Poirot wordt voorgesteld als de "Belgische vreemdeling" die enige connectie heeft met een zelfmoord, een generaal en het Franse leger. Allemaal erg verdacht en doelbewust dubbelzinnig achtergelaten. Vanuit het oogpunt van luitenant Dubosc wordt Poirot beschreven als een mysterieuze, kleine man "tot de oren gedempt van wie niets anders zichtbaar was dan een roze neus en een opwaartse gekrulde snor." Pas in de eerste paar hoofdstukken wordt Poirot bekeken vanuit het perspectief van een ander personage, vanaf dat moment concentreert de lezer zich vooral op de moord verdachten. Poirots snor is een ander bijzonder mooi detail, vooral in hoofdstuk 2, omdat hij zijn best doet om het uit zijn soep te houden.

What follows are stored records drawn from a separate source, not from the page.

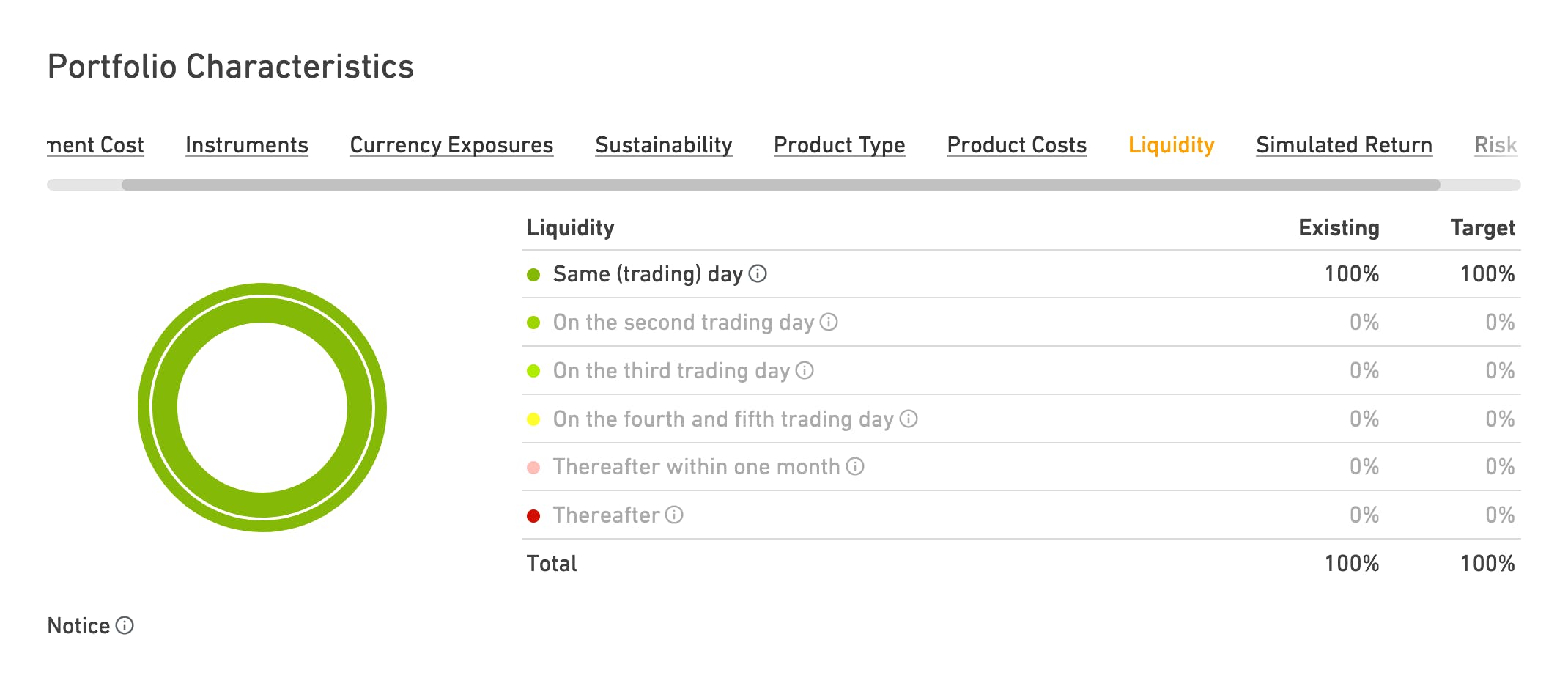The height and width of the screenshot is (692, 1568).
Task: Click the green liquidity donut chart
Action: coord(262,408)
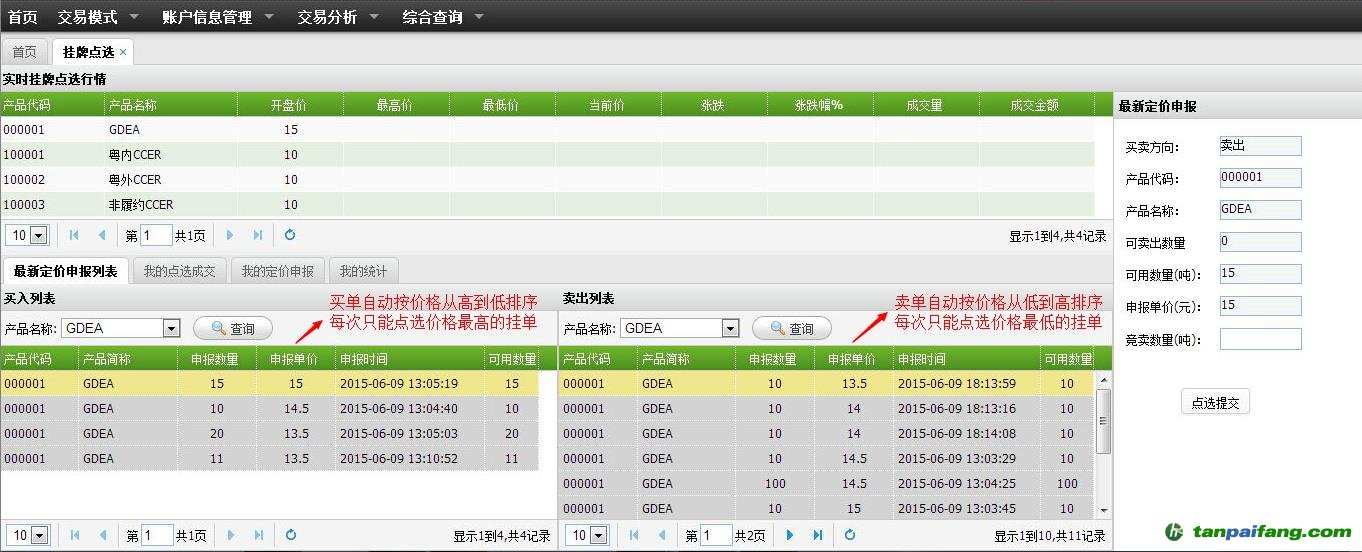The height and width of the screenshot is (552, 1362).
Task: Open the 交易分析 menu
Action: click(337, 17)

De lezer weet meteen dat Poirot duidelijk een getrainde en succesvolle detective is; hij is klein, zorgelijk en zelfbewust. Poirot heeft waarschijnlijk geen gezin, want ze worden nooit genoemd en zijn niet met hem op vakantie, maar is een vrijgezelle vrijgezel die weinig interesse heeft in vrouwen. Poirot is geen onfeilbaar personage, maar heeft net als de rest van de passagiers onzekerheden en problemen.